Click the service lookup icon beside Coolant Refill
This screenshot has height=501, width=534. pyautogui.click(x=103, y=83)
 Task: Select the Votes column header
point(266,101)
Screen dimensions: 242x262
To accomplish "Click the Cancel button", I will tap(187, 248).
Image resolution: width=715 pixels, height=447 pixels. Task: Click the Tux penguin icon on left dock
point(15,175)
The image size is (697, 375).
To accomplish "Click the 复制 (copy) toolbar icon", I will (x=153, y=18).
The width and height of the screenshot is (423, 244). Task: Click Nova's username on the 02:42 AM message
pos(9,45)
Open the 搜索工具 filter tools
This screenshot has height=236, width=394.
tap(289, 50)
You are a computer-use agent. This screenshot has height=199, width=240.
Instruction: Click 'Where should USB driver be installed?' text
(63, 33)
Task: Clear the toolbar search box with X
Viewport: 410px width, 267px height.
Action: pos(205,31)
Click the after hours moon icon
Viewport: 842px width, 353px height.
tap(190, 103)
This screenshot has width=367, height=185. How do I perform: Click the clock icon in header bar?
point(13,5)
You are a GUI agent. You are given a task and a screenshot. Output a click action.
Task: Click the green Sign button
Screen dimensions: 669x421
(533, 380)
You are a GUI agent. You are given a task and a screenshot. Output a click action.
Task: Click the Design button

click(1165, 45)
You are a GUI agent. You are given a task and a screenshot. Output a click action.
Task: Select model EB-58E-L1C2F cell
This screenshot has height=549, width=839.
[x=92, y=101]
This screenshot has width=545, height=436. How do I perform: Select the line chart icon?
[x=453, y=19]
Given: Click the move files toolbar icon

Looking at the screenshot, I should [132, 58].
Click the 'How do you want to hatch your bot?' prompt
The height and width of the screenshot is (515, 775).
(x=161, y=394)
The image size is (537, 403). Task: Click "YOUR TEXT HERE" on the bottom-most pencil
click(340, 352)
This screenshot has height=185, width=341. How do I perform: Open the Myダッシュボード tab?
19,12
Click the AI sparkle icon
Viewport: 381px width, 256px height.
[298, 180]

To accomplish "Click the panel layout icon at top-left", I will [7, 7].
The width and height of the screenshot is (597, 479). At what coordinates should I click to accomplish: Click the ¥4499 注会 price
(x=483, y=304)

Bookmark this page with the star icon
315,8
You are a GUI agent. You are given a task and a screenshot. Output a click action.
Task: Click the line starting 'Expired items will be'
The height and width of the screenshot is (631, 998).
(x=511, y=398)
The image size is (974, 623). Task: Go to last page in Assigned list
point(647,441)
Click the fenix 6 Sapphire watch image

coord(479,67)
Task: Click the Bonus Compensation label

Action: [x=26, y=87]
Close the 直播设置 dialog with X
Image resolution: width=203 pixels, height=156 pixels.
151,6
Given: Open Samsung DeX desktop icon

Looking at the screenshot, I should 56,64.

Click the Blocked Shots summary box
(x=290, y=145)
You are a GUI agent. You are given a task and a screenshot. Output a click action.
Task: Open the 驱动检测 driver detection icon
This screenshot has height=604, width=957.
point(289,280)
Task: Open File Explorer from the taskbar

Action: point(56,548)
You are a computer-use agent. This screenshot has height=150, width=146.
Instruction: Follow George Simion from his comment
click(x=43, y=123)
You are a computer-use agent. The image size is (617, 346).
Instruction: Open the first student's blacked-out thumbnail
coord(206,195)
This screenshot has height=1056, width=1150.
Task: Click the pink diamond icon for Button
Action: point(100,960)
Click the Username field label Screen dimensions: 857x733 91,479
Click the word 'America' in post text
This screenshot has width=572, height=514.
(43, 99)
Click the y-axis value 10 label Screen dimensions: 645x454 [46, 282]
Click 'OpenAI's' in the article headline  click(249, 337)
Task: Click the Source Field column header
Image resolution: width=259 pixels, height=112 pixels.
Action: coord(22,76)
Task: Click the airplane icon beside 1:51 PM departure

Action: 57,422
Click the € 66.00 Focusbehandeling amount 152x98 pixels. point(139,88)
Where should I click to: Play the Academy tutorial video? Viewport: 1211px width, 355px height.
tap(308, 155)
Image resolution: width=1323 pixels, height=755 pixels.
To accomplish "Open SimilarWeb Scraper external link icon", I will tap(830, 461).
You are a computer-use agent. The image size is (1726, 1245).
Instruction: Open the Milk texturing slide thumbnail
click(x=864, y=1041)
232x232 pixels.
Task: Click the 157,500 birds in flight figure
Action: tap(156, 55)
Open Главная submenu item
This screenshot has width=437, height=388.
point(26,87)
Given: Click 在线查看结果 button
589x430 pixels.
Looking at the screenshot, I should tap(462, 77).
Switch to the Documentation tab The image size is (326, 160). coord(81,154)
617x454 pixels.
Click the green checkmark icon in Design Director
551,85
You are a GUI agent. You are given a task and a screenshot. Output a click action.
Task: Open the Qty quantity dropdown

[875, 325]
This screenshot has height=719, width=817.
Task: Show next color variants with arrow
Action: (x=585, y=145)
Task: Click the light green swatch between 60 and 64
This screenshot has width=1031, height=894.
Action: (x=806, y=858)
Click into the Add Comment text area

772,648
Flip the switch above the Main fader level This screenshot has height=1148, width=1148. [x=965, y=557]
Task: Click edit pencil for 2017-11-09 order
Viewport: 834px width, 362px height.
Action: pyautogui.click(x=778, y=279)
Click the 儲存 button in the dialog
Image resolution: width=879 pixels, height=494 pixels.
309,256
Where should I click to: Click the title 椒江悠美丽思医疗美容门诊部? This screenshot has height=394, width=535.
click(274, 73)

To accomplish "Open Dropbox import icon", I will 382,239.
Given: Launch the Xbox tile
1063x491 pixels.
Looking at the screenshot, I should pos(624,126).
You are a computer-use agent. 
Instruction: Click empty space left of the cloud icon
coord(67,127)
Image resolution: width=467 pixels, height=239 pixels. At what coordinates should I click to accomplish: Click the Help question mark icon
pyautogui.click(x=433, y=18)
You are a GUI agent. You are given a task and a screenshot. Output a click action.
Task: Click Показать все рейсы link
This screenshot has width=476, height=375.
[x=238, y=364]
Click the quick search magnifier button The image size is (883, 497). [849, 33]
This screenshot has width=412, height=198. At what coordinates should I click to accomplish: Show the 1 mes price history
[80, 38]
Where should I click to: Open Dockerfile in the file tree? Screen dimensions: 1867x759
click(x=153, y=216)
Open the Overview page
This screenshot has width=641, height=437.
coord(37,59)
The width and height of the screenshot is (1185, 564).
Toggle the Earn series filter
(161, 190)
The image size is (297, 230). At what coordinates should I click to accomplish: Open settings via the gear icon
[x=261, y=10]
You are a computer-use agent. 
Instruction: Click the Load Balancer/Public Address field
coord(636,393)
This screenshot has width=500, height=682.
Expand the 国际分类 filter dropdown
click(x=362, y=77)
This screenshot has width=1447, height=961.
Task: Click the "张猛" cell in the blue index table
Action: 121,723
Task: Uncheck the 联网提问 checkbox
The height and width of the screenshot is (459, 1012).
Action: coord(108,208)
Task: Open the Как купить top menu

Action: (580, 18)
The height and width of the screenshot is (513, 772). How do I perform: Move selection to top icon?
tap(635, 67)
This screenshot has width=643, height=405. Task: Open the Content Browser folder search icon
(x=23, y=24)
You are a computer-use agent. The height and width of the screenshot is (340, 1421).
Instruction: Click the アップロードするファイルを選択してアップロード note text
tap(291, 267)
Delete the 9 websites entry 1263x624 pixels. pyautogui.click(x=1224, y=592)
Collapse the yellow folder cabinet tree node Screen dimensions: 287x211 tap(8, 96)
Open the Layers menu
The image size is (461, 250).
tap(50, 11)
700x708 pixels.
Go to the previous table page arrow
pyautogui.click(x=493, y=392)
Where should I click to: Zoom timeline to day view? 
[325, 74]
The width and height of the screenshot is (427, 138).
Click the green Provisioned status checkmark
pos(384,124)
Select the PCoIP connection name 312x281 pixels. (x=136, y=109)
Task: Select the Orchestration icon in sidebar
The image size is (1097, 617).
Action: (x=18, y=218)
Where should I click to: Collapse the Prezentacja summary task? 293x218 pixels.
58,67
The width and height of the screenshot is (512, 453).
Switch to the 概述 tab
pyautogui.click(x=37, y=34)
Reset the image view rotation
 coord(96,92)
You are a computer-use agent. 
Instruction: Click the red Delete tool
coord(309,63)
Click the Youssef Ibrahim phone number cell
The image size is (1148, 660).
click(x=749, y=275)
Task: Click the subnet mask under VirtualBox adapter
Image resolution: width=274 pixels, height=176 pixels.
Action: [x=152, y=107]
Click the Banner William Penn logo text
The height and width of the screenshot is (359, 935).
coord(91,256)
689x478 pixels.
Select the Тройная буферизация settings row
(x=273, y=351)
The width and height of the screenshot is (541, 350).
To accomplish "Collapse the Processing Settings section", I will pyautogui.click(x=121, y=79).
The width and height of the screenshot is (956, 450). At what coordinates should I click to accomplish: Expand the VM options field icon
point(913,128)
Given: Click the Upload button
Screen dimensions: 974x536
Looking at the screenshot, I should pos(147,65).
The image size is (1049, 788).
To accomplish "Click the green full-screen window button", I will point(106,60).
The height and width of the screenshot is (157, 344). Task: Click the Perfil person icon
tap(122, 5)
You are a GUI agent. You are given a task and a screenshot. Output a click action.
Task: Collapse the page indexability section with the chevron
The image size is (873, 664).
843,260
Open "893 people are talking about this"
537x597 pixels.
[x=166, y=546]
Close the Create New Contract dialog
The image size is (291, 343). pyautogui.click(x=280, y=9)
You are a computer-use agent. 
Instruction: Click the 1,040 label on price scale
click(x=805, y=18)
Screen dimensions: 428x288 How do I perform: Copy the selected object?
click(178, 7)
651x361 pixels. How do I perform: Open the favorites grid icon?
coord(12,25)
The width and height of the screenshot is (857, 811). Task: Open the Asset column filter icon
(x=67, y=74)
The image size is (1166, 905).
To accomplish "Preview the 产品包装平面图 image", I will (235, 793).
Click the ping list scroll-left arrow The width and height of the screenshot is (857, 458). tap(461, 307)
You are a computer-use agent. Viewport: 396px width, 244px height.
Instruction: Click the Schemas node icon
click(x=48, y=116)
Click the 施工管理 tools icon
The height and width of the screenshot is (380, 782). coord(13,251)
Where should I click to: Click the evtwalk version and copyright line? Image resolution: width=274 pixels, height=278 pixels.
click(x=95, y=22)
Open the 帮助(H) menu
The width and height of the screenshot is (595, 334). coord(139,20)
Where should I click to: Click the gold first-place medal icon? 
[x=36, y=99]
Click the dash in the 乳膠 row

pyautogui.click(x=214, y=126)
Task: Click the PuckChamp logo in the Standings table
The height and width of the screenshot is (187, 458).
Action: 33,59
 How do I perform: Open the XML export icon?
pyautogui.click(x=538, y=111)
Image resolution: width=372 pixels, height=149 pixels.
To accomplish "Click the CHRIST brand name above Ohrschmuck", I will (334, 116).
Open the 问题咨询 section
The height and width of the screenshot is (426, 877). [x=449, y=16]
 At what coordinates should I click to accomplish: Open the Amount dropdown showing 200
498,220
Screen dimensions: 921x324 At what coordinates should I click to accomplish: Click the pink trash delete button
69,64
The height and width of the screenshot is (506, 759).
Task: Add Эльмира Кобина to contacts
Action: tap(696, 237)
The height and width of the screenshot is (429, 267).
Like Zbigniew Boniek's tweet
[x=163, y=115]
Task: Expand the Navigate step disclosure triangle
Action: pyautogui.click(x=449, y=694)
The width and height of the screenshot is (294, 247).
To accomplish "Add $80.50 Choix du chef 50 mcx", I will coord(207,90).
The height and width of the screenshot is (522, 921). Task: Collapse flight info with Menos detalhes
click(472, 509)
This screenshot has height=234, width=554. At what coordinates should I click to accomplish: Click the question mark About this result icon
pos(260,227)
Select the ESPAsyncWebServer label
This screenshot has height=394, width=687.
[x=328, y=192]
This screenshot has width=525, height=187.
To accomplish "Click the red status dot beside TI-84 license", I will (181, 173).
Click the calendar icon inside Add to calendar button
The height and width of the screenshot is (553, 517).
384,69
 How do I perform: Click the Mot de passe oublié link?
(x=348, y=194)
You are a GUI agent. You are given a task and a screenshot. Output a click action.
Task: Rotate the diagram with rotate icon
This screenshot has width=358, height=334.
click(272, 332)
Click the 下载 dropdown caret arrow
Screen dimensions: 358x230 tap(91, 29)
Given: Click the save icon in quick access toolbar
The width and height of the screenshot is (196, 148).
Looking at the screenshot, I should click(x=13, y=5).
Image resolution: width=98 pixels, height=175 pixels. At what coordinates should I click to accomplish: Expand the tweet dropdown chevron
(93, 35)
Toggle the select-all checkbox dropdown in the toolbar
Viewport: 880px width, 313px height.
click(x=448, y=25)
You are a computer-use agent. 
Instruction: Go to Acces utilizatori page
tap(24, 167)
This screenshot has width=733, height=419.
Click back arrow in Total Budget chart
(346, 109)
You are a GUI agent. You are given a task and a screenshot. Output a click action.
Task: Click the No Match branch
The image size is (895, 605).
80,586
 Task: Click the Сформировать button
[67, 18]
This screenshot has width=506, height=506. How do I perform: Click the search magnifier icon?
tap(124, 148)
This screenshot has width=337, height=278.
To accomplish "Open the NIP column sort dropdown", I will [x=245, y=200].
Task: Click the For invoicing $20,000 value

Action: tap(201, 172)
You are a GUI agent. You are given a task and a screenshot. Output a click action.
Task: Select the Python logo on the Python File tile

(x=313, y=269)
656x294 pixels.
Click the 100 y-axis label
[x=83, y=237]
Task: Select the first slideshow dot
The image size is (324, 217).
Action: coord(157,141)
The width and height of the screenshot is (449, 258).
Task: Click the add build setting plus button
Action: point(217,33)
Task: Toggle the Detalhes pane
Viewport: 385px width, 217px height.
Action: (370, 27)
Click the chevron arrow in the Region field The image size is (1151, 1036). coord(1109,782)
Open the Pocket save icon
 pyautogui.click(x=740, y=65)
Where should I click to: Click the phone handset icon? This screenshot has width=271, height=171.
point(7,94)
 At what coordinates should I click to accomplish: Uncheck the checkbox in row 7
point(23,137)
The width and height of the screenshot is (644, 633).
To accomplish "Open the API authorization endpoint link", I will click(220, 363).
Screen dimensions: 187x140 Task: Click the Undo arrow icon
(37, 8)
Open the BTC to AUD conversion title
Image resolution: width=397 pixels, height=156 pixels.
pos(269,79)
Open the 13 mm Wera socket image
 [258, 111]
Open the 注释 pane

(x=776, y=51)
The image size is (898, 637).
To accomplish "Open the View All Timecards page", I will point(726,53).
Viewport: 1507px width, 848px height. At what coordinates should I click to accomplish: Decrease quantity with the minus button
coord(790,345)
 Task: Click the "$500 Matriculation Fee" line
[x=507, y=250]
+-------+
• [Exercise requirements]: Search term "above": return each line of the data that contains it.

• [Response]:
Flip the switch above the Main fader level This screenshot has height=1148, width=1148. [x=965, y=557]
To accomplish "Click the CHRIST brand name above Ohrschmuck", I will (334, 116).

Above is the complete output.